- _RECORDS SHOWN_

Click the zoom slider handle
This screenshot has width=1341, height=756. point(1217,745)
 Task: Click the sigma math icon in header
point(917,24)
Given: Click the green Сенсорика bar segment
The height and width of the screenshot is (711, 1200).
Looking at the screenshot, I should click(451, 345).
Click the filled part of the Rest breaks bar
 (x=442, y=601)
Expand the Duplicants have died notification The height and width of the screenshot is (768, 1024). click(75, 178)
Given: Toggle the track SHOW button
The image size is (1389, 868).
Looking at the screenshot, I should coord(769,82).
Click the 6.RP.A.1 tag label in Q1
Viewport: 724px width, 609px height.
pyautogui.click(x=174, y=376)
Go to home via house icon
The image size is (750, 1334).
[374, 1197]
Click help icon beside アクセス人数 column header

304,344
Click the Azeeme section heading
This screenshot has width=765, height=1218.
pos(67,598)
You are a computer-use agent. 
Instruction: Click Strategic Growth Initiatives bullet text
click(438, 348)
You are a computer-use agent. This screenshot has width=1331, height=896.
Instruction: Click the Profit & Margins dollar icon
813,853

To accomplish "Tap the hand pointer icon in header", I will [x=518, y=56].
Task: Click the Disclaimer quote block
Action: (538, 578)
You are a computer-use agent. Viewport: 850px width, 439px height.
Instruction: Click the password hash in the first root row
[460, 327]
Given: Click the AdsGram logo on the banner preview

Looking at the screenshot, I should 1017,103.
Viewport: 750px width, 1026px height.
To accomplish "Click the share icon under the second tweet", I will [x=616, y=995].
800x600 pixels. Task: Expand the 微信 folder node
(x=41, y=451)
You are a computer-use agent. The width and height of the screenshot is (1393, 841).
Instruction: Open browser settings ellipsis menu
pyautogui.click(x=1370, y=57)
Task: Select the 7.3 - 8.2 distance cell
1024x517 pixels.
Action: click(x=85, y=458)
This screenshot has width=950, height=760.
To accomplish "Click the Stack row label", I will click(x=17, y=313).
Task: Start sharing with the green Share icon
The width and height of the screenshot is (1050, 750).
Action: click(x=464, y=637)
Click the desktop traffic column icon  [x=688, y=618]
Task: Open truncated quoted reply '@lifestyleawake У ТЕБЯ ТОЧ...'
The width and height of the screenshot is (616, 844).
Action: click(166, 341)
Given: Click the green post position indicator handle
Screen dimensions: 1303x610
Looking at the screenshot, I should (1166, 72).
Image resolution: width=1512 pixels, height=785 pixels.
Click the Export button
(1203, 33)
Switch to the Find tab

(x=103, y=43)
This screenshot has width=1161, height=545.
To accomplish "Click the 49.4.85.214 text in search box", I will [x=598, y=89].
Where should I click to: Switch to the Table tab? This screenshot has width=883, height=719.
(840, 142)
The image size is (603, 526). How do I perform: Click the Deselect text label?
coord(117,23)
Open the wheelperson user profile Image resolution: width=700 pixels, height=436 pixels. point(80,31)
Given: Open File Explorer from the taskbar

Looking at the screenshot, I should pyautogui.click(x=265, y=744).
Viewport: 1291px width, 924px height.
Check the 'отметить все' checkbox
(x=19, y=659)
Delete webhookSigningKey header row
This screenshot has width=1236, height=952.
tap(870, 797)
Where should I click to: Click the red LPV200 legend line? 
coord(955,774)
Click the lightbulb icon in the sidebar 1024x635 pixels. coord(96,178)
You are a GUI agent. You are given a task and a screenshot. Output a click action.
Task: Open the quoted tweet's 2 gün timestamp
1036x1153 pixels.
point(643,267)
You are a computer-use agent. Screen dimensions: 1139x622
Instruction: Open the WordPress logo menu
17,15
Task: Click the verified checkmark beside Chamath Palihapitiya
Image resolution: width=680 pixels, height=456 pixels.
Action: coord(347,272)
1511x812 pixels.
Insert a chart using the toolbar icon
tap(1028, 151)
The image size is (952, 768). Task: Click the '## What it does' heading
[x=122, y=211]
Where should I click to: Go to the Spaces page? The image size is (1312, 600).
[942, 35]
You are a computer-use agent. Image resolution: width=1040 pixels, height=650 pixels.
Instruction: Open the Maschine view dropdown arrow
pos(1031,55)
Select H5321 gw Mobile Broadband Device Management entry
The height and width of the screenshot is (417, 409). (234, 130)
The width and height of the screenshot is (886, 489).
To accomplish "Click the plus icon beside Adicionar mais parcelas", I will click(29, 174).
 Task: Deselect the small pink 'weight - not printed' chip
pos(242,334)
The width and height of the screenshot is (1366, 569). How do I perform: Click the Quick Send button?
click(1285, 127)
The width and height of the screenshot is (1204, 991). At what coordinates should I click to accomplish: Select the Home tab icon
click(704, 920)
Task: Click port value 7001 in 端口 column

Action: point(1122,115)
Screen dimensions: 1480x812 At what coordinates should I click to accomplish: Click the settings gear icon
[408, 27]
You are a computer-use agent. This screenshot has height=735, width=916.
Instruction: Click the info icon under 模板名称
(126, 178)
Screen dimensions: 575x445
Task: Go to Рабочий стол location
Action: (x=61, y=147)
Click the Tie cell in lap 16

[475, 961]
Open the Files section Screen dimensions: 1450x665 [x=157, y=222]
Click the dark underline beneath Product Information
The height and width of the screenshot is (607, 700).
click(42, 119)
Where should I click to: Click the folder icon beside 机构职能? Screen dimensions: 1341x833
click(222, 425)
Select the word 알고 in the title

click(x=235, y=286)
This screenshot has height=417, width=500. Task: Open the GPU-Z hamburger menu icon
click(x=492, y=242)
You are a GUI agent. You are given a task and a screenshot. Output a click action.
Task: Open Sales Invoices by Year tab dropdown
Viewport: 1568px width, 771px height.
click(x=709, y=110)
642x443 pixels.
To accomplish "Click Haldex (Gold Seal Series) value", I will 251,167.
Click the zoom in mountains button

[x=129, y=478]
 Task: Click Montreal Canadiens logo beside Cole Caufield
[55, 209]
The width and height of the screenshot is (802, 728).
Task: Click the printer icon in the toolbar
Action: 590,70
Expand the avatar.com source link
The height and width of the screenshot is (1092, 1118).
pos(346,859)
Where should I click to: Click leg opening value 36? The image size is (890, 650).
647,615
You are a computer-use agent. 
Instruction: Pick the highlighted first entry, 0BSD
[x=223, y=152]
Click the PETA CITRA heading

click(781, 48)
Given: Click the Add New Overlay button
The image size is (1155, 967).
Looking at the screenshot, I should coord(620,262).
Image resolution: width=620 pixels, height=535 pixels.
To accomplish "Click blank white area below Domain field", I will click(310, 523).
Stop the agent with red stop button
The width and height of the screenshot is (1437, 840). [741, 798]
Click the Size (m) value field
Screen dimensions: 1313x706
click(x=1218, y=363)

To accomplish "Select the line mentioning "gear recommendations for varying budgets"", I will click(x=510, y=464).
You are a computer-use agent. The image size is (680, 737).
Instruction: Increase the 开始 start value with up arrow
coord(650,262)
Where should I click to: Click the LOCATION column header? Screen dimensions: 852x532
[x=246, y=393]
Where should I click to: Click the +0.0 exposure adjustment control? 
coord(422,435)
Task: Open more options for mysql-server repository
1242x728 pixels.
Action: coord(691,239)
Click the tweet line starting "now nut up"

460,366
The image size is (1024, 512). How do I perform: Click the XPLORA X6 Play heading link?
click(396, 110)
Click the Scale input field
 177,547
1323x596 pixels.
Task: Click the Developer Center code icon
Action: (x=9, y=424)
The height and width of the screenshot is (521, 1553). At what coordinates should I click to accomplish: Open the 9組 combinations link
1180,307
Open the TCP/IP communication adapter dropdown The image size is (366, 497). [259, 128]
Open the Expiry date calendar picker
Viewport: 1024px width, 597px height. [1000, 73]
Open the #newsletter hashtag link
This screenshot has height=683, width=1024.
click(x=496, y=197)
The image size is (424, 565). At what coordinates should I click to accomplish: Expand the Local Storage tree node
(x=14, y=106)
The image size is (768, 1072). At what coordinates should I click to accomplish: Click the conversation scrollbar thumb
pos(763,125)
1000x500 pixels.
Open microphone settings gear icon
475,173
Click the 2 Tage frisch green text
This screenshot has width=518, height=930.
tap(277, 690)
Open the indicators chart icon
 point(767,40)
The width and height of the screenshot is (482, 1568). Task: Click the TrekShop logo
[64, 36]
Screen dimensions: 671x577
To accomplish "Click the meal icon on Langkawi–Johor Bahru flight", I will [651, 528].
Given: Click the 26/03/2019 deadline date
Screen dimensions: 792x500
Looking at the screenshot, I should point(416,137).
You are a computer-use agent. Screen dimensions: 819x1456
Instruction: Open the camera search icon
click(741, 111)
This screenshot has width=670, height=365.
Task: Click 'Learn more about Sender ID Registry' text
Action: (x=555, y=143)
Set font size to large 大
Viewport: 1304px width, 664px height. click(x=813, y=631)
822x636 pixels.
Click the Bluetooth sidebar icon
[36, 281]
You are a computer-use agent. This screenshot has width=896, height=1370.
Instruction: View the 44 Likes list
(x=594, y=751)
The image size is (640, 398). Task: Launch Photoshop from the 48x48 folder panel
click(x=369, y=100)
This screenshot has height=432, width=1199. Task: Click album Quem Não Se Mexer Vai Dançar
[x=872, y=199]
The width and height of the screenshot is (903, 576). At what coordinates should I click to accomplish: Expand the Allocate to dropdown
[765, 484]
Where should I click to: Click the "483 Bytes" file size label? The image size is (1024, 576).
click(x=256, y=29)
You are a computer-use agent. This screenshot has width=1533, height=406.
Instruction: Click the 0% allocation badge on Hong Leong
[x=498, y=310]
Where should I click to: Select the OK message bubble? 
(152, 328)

- _YOUR GOAL_
Identify the lines of the data that contain the word "quoted". Copy each of them.

- _SOLUTION TO THIS EXERCISE_
Task: Open truncated quoted reply '@lifestyleawake У ТЕБЯ ТОЧ...'
Task: Open the quoted tweet's 2 gün timestamp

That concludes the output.